=== WHAT THE TASK ASKS ===
Check each line of the records for "will"; collect those that have it.

=== ENTRIES PROVIDED ===
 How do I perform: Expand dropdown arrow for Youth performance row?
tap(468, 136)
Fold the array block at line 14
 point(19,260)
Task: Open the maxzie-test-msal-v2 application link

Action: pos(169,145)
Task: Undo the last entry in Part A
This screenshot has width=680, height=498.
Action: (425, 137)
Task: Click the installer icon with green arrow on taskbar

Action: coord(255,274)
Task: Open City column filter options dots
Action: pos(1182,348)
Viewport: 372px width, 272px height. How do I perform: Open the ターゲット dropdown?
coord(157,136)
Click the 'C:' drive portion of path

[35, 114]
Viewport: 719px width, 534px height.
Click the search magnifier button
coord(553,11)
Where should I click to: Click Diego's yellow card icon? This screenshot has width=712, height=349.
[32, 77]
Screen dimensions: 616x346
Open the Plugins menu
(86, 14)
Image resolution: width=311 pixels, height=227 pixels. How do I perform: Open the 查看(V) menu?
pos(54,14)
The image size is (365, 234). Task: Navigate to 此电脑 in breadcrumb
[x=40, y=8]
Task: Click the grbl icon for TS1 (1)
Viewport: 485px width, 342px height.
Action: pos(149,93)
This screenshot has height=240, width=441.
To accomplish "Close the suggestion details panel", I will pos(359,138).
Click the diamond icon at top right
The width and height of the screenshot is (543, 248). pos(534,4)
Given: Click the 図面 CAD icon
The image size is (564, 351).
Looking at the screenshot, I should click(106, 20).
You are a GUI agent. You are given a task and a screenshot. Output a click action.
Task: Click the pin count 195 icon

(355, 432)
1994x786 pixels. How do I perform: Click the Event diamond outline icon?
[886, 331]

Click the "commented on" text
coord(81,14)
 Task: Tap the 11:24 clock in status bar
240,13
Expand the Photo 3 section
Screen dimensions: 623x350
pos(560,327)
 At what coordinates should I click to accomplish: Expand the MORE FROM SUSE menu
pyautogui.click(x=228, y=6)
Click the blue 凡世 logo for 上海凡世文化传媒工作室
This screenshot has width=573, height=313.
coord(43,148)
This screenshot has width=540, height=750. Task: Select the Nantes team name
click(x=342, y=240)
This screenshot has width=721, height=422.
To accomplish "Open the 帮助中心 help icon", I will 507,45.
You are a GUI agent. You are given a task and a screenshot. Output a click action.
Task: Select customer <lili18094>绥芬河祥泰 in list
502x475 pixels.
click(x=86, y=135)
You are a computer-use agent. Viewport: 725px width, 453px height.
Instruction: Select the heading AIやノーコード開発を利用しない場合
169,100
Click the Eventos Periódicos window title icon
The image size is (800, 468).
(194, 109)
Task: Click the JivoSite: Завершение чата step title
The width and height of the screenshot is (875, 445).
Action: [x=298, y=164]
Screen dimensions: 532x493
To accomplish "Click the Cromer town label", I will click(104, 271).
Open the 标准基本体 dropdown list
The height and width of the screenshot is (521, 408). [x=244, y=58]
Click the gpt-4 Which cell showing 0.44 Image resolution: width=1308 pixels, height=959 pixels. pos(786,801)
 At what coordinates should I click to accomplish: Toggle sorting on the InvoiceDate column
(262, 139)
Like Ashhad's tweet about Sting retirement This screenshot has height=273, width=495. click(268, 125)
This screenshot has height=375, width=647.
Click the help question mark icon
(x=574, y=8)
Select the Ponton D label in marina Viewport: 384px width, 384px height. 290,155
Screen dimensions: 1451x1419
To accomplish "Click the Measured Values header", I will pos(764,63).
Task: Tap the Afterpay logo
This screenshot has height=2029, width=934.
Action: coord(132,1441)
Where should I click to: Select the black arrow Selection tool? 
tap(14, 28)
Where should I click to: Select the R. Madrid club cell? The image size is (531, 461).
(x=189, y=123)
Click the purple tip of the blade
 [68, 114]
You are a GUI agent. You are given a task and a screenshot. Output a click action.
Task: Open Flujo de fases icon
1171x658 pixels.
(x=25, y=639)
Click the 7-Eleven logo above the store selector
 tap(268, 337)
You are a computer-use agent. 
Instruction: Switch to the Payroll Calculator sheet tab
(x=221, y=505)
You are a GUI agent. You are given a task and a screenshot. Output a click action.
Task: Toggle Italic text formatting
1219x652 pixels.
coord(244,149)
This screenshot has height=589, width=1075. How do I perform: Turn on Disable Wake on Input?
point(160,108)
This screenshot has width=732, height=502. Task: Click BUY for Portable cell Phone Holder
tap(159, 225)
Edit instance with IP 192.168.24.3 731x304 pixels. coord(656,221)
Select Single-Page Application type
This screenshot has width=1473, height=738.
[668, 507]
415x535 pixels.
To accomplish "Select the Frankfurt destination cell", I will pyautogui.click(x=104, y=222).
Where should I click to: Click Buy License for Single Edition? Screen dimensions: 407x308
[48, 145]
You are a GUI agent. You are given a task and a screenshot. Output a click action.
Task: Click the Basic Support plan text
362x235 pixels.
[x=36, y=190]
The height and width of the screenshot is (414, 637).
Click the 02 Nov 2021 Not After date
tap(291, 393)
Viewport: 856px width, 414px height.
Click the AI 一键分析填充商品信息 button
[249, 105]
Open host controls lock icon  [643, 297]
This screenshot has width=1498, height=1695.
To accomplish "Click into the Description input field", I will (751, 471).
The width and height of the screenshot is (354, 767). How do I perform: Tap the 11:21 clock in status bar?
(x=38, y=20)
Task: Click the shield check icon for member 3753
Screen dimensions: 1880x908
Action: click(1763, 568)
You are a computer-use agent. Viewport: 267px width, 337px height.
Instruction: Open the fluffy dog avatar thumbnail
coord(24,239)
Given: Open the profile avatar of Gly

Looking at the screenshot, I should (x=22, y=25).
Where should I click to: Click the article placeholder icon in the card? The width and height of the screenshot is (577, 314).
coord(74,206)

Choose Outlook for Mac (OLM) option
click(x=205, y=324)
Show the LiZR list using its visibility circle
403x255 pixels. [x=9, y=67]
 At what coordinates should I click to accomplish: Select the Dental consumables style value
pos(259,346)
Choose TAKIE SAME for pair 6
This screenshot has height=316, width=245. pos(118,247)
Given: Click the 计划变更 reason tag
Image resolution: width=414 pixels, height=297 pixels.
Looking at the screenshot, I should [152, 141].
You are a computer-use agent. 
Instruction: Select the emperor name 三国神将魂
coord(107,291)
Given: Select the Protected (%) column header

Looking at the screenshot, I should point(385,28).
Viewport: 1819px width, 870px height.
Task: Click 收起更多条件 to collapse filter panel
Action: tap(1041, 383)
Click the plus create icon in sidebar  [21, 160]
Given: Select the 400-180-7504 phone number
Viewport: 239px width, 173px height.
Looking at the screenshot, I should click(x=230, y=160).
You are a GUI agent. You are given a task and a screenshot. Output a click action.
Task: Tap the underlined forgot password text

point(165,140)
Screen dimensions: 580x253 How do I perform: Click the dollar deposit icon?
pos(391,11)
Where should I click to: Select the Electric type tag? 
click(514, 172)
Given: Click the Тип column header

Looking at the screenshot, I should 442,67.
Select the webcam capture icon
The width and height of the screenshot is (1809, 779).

=== RESULT BELOW ===
To accomplish "Close the suggestion details panel", I will pos(359,138).
To accomplish "Open the 帮助中心 help icon", I will 507,45.
To accomplish "Click the Cromer town label", I will click(104, 271).
To accomplish "Click the Measured Values header", I will pos(764,63).
To accomplish "Select the Frankfurt destination cell", I will pyautogui.click(x=104, y=222).
To accomplish "Click into the Description input field", I will (751, 471).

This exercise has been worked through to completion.